**Excerpt provided:**
* start *
In April 2010, the Financial Accounting Standards Board issued an update to the Extractive Activities Oil and Gas Topic of the FASB Accounting Standards Codification which is intended to revise definitions as required by SEC Release No. 33-8995, Modernization of Oil and Gas Reporting. This guidance has been considered during the preparation of the financial statements; however, we believe that the adoption of this new guidance will not have a material impact on CONSOL Energys financial statements.
In April 2010, the Financial Accounting Standards Board issued an update to the Compensation Stock Compensation Topic of the FASB Accounting Standards Codification which is effective for CONSOL Energy beginning December 15, 2010. This update is intended to address the classification of employee share-based payment award with an exercise price denominated in the currency of the market in which the underlying equity security trades. This update affects entities that issue employee share-based payment awards with an exercise price denominated in the currency of a market in which a substantial portion of the entitys equity securities trades that differs from the functional currency of the employer entity or payroll currency of the employee. As CONSOL Energy does not issue such awards in a currency which differs from the entitys functional currency, we believe that this new guidance will not have an impact on the financial statements.
* end *
**Exercise task 1:**
Reproduce the records from the line with "1062x511 pixels. At" to the line with "click(881, 649)", keeping every character unchanged.

(Stored records)
* start *
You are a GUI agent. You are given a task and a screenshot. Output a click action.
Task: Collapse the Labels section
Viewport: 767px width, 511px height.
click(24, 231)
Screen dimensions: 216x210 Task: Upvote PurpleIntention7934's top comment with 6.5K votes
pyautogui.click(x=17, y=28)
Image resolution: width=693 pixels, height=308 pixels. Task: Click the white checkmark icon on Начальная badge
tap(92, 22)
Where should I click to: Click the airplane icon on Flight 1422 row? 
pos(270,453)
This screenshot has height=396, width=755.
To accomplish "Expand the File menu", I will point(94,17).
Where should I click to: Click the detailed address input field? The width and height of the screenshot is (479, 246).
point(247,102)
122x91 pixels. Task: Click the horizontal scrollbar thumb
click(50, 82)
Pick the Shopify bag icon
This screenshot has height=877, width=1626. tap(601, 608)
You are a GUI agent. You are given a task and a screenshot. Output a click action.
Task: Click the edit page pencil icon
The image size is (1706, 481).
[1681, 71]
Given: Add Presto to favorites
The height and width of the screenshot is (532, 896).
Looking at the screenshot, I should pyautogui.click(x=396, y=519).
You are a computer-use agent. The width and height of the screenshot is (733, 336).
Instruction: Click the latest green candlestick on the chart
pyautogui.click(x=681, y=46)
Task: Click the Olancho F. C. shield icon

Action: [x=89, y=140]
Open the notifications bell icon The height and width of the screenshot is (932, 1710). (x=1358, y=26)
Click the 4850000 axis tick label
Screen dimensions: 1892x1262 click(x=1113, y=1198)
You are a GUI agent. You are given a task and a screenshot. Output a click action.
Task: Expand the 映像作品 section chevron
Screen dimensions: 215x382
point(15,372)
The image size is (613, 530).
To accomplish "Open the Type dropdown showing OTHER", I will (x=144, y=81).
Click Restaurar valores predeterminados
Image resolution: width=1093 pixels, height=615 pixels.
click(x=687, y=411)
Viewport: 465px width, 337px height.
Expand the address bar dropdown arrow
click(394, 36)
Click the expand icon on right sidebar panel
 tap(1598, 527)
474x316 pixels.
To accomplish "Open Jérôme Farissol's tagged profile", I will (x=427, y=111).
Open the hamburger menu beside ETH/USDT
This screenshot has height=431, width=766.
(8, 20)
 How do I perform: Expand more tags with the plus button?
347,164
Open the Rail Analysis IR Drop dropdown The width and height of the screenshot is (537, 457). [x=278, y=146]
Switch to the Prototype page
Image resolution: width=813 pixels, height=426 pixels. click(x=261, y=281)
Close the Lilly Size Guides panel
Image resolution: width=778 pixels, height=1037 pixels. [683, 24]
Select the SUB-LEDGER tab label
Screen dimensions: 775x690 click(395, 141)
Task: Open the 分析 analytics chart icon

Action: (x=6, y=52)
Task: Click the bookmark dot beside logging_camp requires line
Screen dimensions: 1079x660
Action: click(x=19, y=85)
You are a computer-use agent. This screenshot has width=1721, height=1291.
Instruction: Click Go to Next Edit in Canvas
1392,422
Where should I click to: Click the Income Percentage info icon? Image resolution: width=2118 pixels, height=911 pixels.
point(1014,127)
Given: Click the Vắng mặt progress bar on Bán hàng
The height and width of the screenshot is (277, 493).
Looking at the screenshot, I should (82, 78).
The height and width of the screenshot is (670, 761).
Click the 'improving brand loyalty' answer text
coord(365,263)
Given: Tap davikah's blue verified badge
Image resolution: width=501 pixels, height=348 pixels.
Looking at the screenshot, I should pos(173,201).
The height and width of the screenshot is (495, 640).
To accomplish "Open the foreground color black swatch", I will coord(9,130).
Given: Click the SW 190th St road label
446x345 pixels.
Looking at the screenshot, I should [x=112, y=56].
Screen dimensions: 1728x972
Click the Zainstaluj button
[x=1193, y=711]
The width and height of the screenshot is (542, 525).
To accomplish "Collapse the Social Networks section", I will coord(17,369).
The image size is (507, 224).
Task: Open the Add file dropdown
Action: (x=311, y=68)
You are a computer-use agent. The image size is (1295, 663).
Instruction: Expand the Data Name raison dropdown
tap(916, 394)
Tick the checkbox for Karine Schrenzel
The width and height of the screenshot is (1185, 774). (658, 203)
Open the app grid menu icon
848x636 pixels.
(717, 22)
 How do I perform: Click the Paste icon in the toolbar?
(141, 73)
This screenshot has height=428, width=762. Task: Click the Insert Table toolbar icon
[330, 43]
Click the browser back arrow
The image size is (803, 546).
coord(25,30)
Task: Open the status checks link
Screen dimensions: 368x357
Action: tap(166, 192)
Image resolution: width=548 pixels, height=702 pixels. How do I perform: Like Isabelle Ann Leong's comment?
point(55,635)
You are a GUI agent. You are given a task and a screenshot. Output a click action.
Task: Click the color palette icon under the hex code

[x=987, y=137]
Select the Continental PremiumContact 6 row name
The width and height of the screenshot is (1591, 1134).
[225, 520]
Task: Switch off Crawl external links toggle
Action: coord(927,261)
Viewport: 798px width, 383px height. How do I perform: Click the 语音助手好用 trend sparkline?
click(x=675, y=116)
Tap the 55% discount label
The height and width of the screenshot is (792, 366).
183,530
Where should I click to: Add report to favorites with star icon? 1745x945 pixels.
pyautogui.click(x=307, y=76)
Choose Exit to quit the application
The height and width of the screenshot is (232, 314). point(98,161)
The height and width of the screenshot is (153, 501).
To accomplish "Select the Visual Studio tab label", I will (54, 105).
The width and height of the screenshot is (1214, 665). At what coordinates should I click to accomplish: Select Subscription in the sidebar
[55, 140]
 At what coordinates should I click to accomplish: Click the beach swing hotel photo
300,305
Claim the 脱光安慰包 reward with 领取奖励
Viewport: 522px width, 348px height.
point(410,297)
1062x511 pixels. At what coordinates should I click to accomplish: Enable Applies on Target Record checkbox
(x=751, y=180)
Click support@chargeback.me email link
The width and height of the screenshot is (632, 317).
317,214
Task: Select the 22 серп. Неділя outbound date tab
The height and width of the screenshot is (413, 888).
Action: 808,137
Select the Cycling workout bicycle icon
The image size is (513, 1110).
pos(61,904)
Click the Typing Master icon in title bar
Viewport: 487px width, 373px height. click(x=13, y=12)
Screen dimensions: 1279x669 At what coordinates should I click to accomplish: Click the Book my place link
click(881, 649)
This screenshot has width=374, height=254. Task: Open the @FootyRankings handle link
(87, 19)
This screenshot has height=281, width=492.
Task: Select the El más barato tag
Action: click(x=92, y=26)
* end *
**Exercise task 2:**
For each statement, say whether it agrees with the excerpt on the FASB updates. Answer yes or no and quote the deciding words.
(a) The update to the Compensation Stock Compensation Topic is effective for CONSOL Energy beginning December 15, 2010.
(b) The update to the Extractive Activities Oil and Gas Topic was issued in May 2010.
(c) CONSOL Energy issues share-based awards in a currency that differs from its functional currency.

**Task result 1:**
1062x511 pixels. At what coordinates should I click to accomplish: Enable Applies on Target Record checkbox
(x=751, y=180)
Click support@chargeback.me email link
The width and height of the screenshot is (632, 317).
317,214
Task: Select the 22 серп. Неділя outbound date tab
The height and width of the screenshot is (413, 888).
Action: 808,137
Select the Cycling workout bicycle icon
The image size is (513, 1110).
pos(61,904)
Click the Typing Master icon in title bar
Viewport: 487px width, 373px height. click(x=13, y=12)
Screen dimensions: 1279x669 At what coordinates should I click to accomplish: Click the Book my place link
click(881, 649)

**Task result 2:**
(a) Yes: "which is effective for CONSOL Energy beginning December 15, 2010"
(b) No: "In April 2010, the Financial Accounting Standards Board issued an update to the Extractive Activities Oil and Gas Topic"
(c) No: "As CONSOL Energy does not issue such awards in a currency which differs from the entitys functional currency"